Although they are small, their size can be deceptive. Naturally energetic, a Chihuahua will be happy to keep playing for as long as you have time to play with them. They would benefit from around 20-30 minutes of exercise a day, and their owners should take care to ensure that they don’t tire themselves out in hot weather.
Chihuahuas don’t suffer from any major health issues, but like all breeds they may inherit certain genetic conditions such as patellar luxation, hypoglycemia and heart murmurs. To give yourself the best possible chance of having a healthy dog, make sure to acquire it from a responsible breeder who provides you with health clearances.
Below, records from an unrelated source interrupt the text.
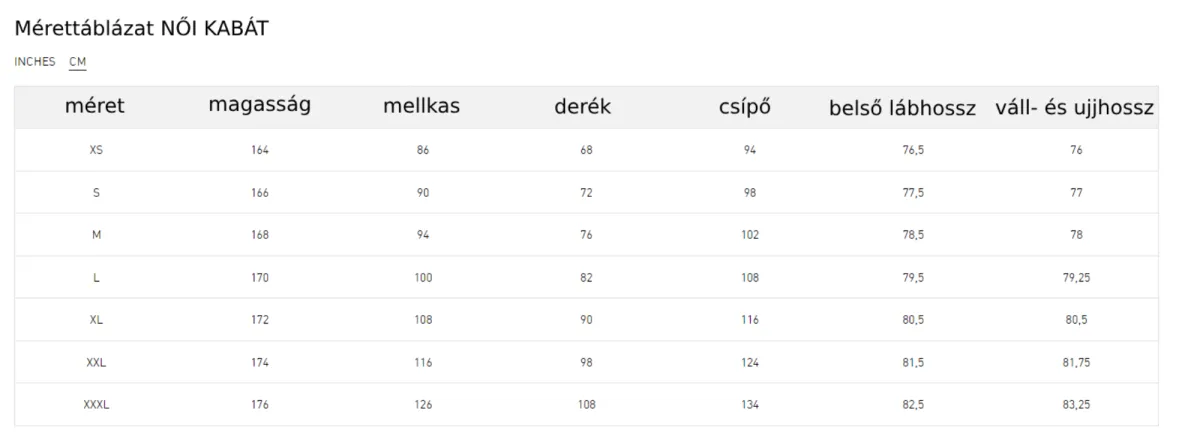This screenshot has height=443, width=1200.
Task: Select the "csípő" column header
Action: pyautogui.click(x=746, y=106)
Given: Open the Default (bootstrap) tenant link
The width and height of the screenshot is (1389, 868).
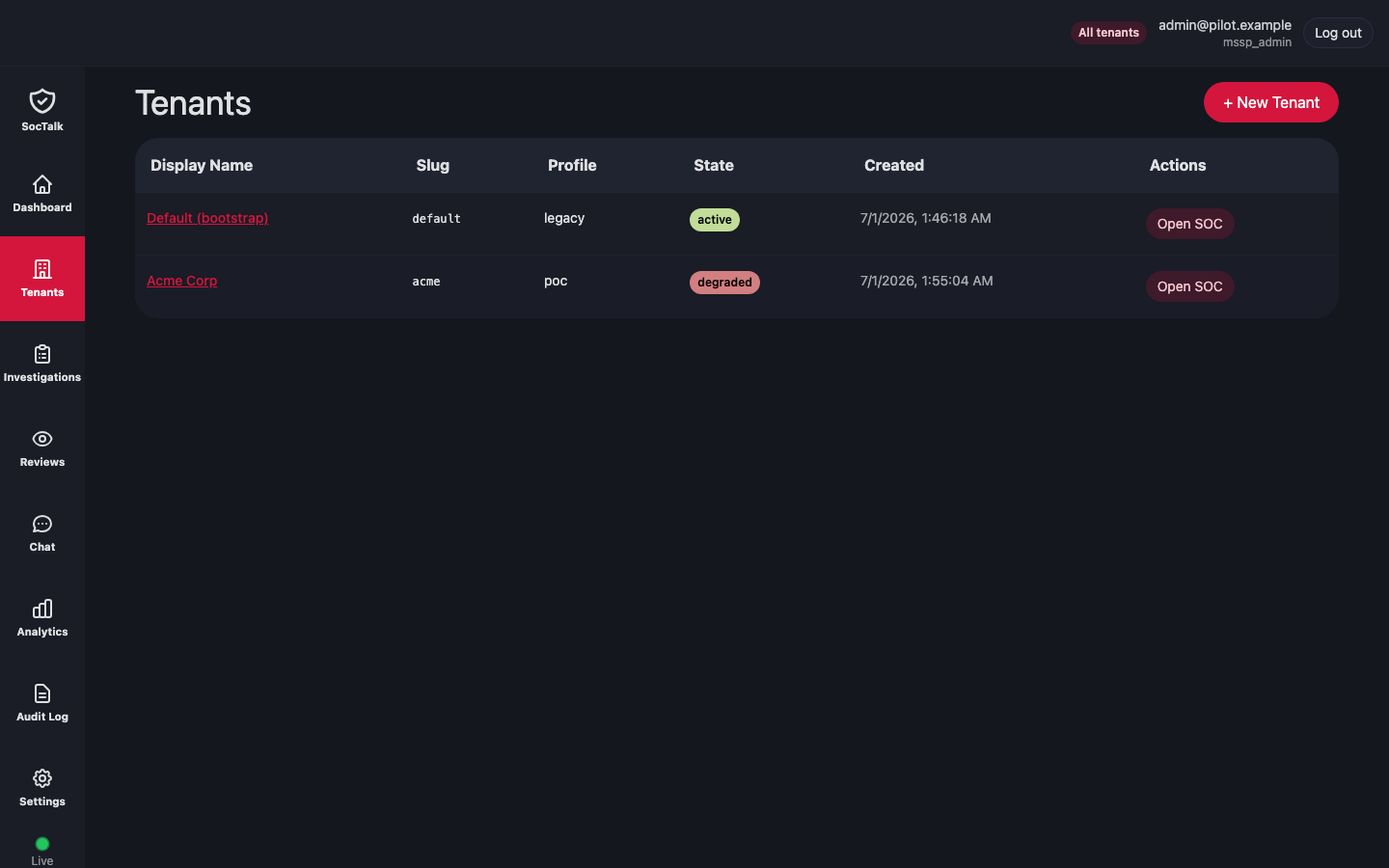Looking at the screenshot, I should point(207,218).
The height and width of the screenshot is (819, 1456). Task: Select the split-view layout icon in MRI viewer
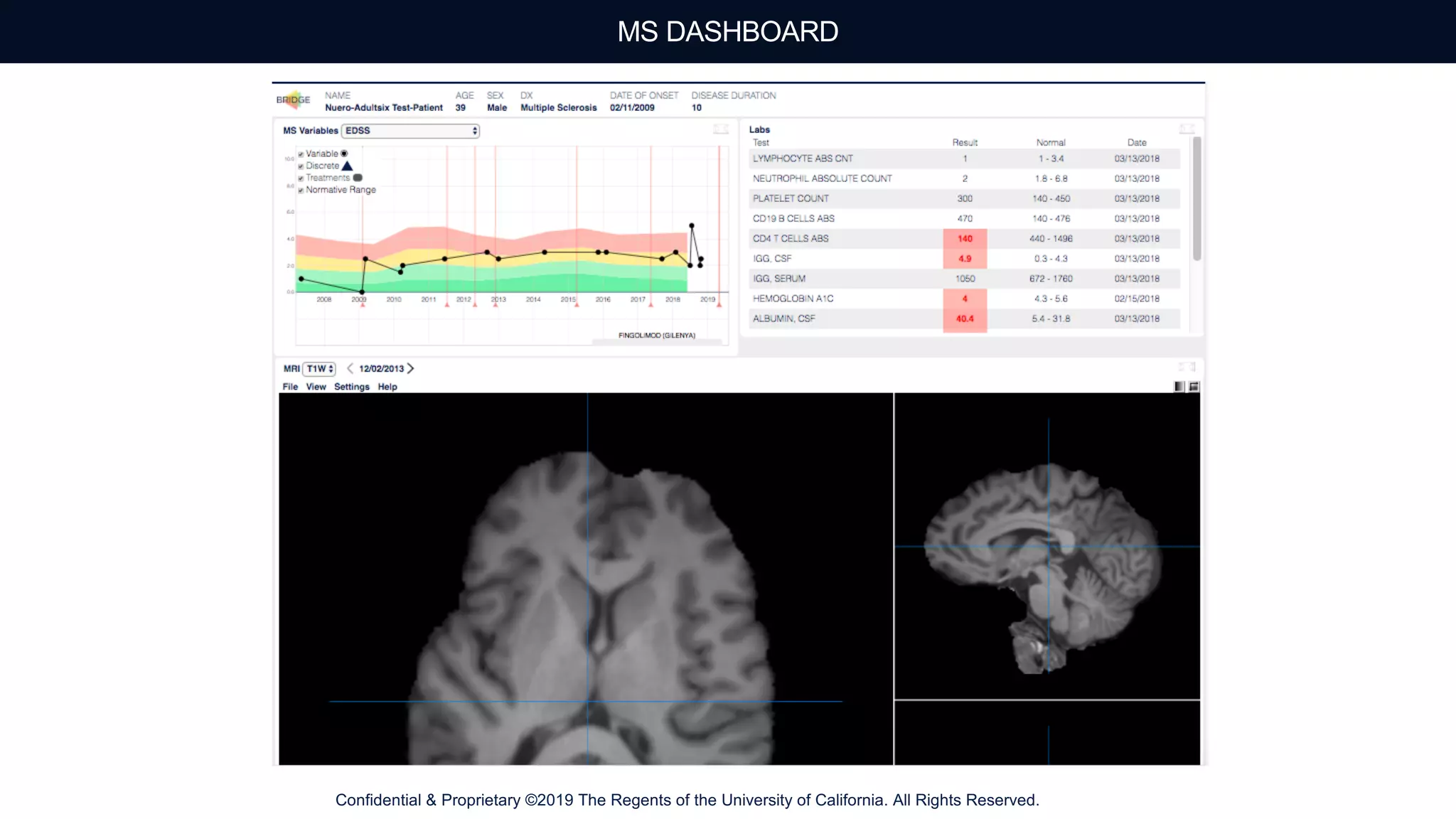pos(1179,387)
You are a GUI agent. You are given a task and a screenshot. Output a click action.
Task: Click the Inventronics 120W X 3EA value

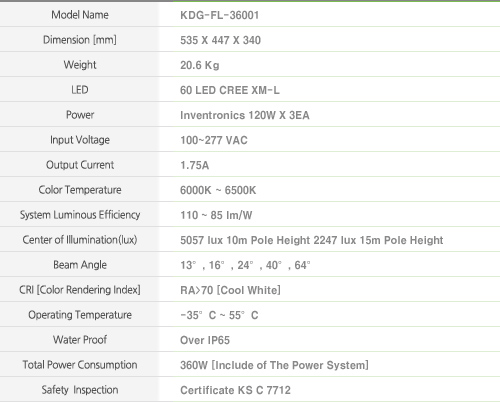pyautogui.click(x=245, y=115)
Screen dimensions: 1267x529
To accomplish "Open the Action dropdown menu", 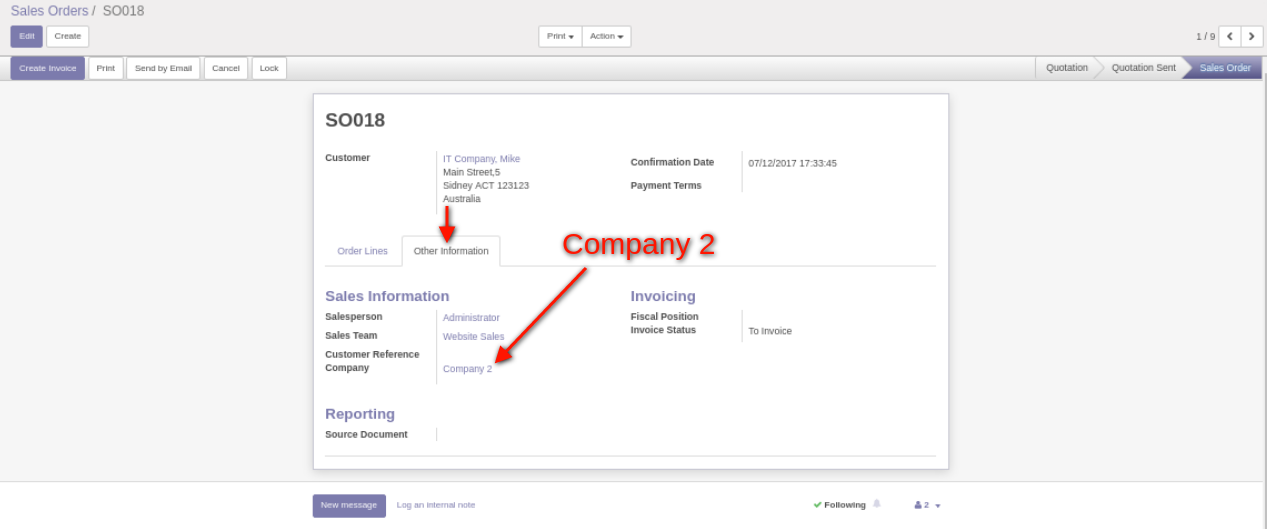I will pyautogui.click(x=606, y=37).
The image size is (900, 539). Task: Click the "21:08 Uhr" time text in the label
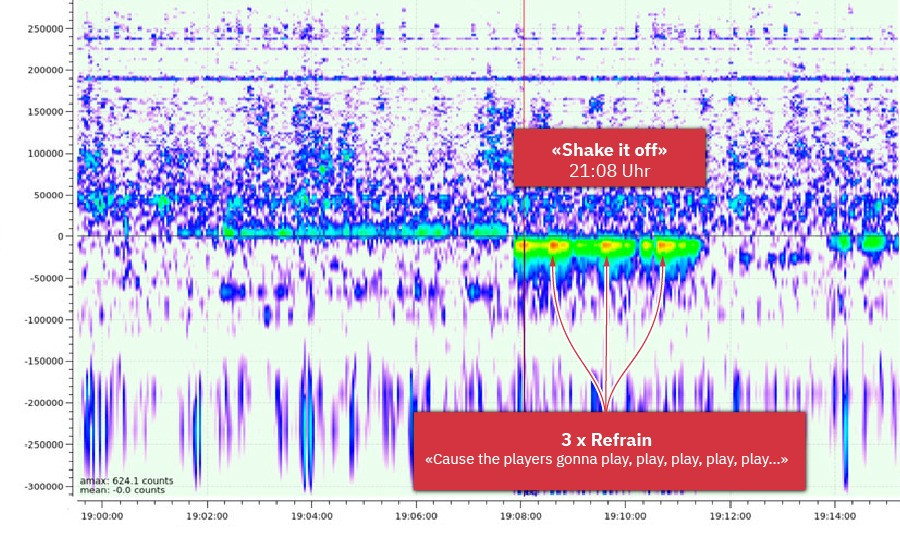(x=609, y=170)
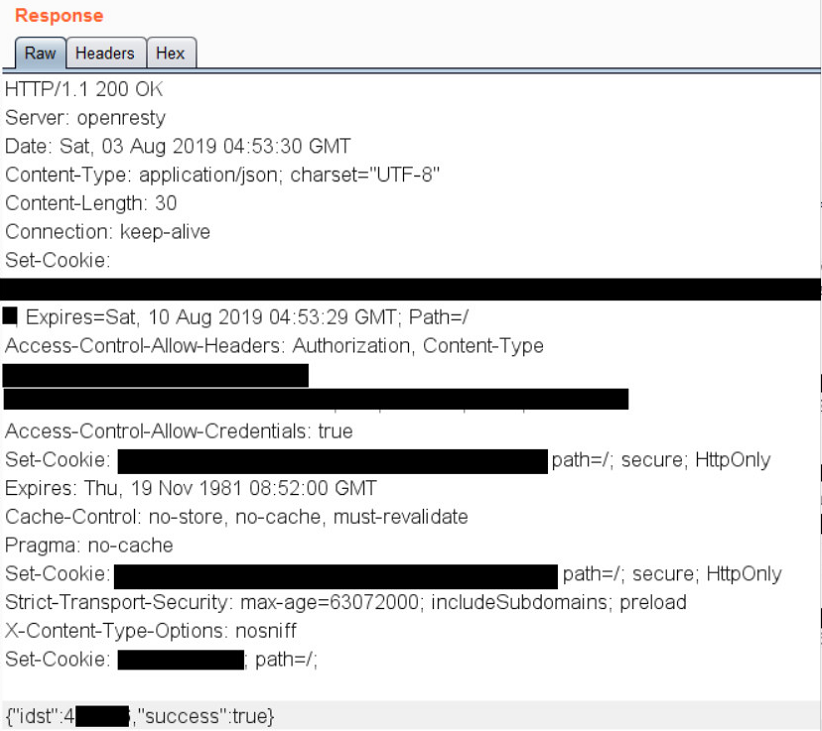Click the Content-Length: 30 line
822x731 pixels.
[x=91, y=203]
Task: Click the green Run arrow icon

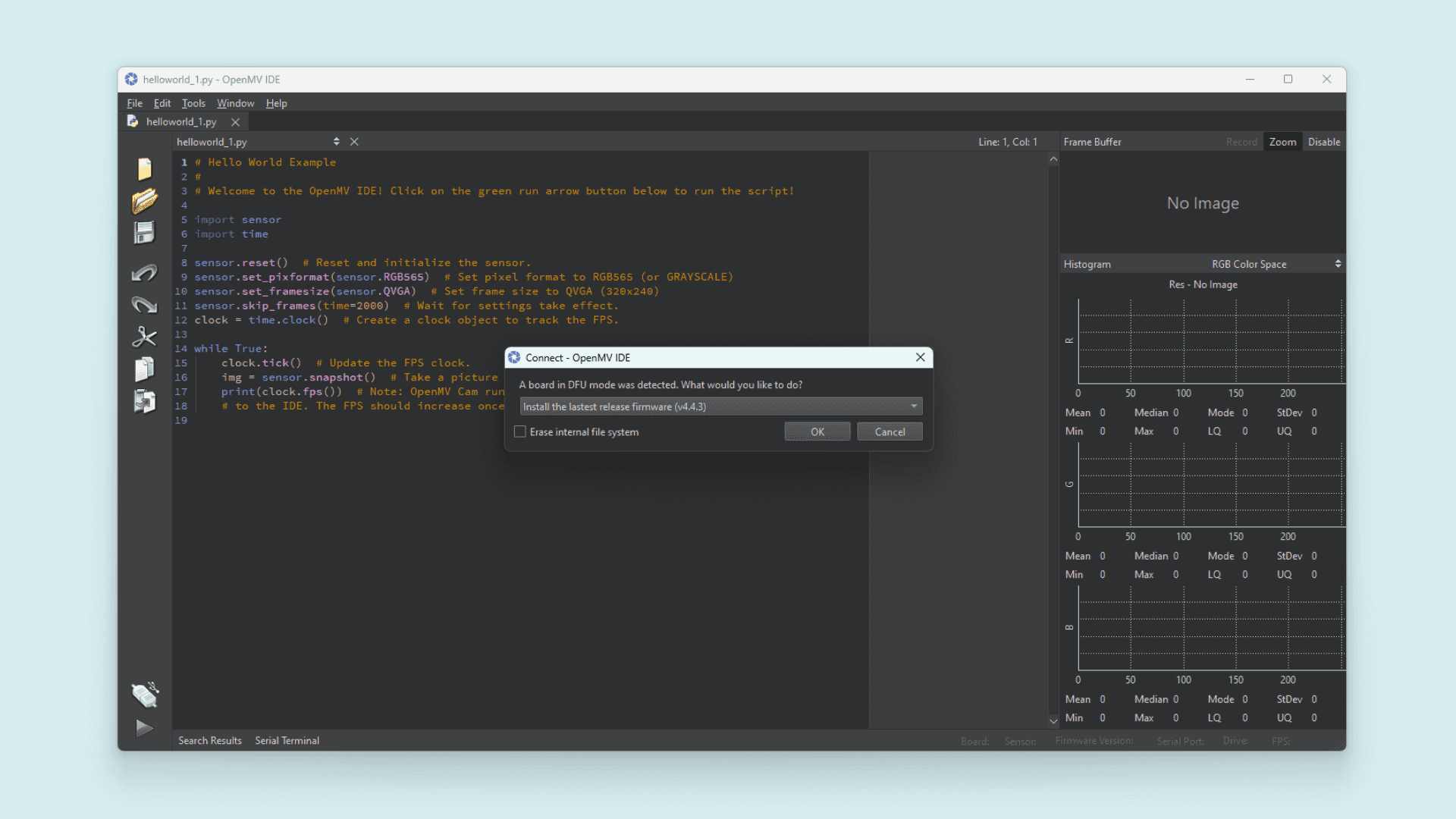Action: [x=144, y=728]
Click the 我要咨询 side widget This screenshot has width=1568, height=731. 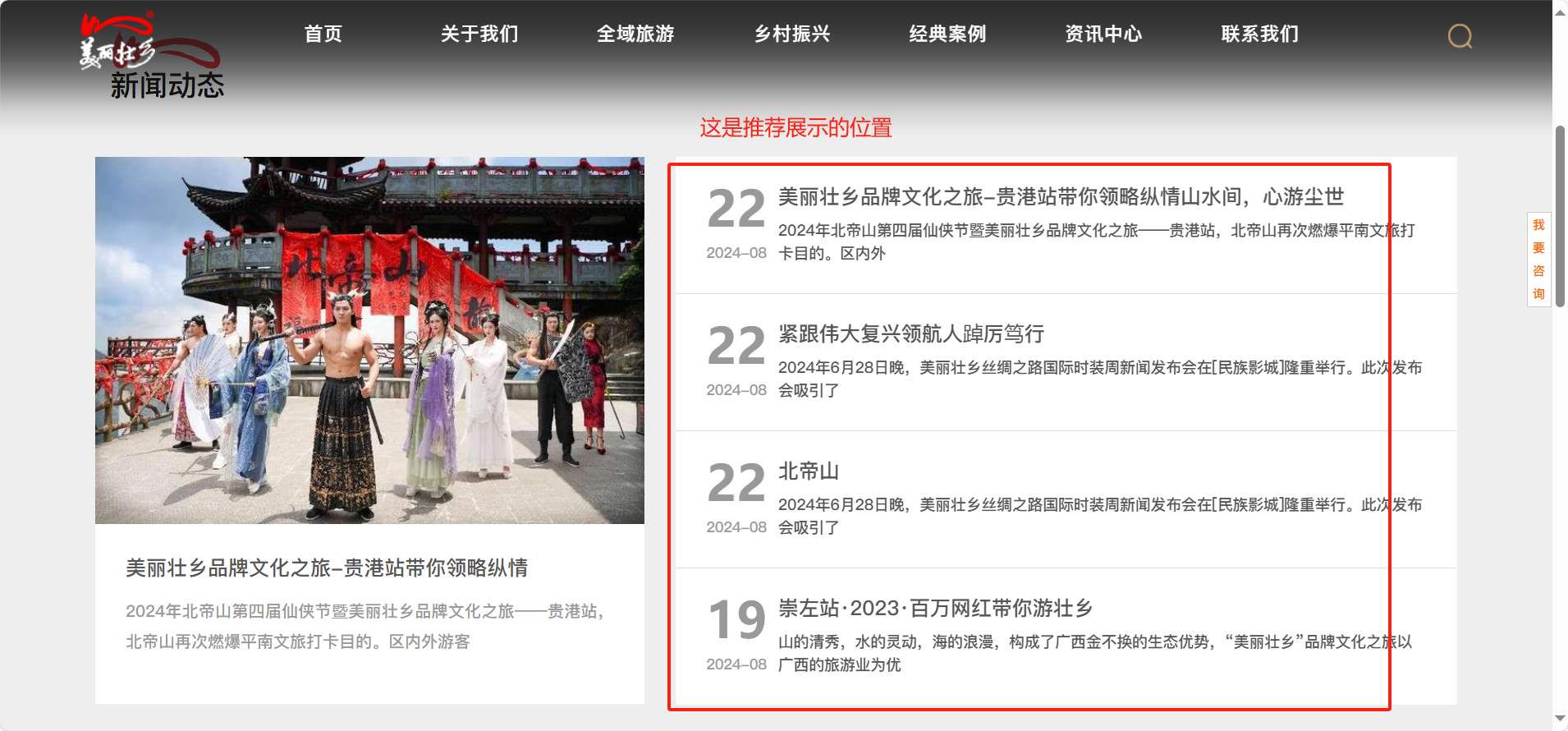pyautogui.click(x=1538, y=260)
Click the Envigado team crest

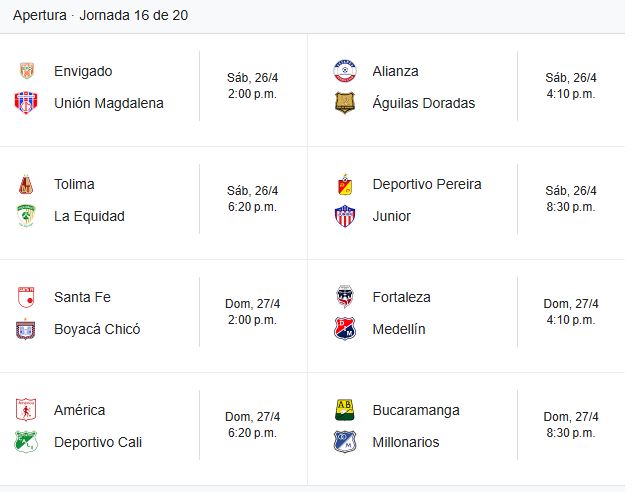[x=27, y=71]
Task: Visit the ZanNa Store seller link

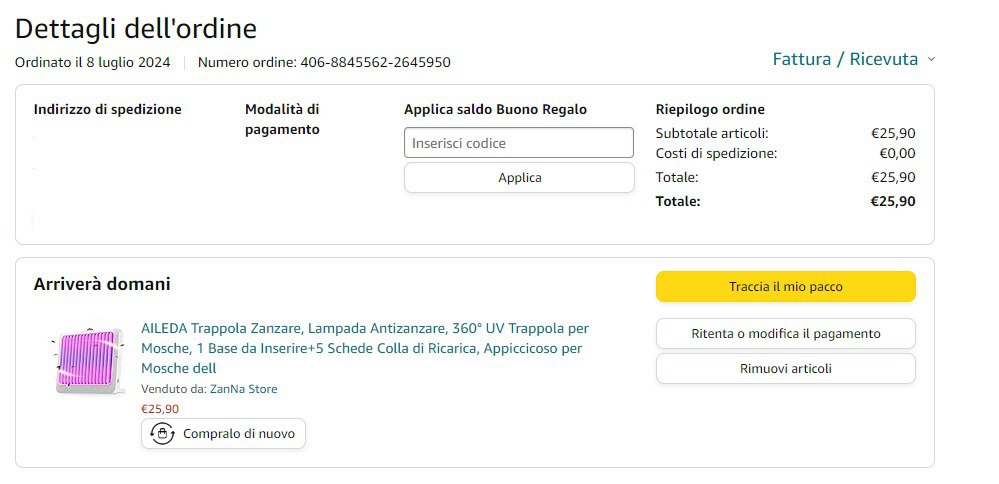Action: [243, 389]
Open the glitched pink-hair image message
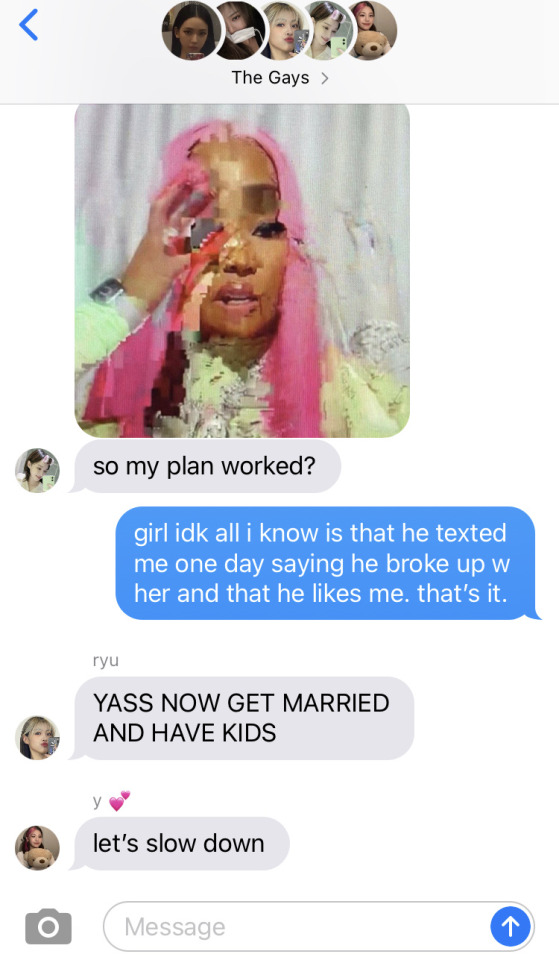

As mentioned already, Chihuahuas are incredibly adaptable dogs, and would be happy in a studio apartment or a rambling family home. As a breed they enjoy being indoors and outdoors. As much as a Chihuahua would love chasing squirrels around in a garden or park, it would be equally happy playing fetch in your living room.
As a rough guide, a Chihuahua should be fed between a quarter and a half cup of dry food a day, though this may vary based on individual needs.
Chihuahuas generally need grooming for a few minutes around once a week. Owners may use either a grooming mitt or a brush. Short bristles would be suitable for a smooth-coated dog, or a pin brush for one with a longer coat. Owners should check their Chihuahua’s ears when grooming, as they may need cleaning.
Chihuahuas shed small amounts of fur year round, but may shed more in the spring and autumn months. In those months, more regular grooming may be required to minimise shedding.
As a rough guide in pricing: Cost to buy: roughly £700-1500 for a well-bred Chihuahua puppy Other costs (Vet, Food etc): £10 per month for veterinary insurance, £20 for food
You can read our general buying guide here (/advice-on-buying-a-puppy/), with the most important thing being going to view your Chihuahua Puppy, seeing it with its mother, and checking the quality of the breeder. More specifically, here is some Chihuahua puppy buying advice:
Prospective owners should make sure to carefully choose breeders who provide health clearances for patellas and heart conditions.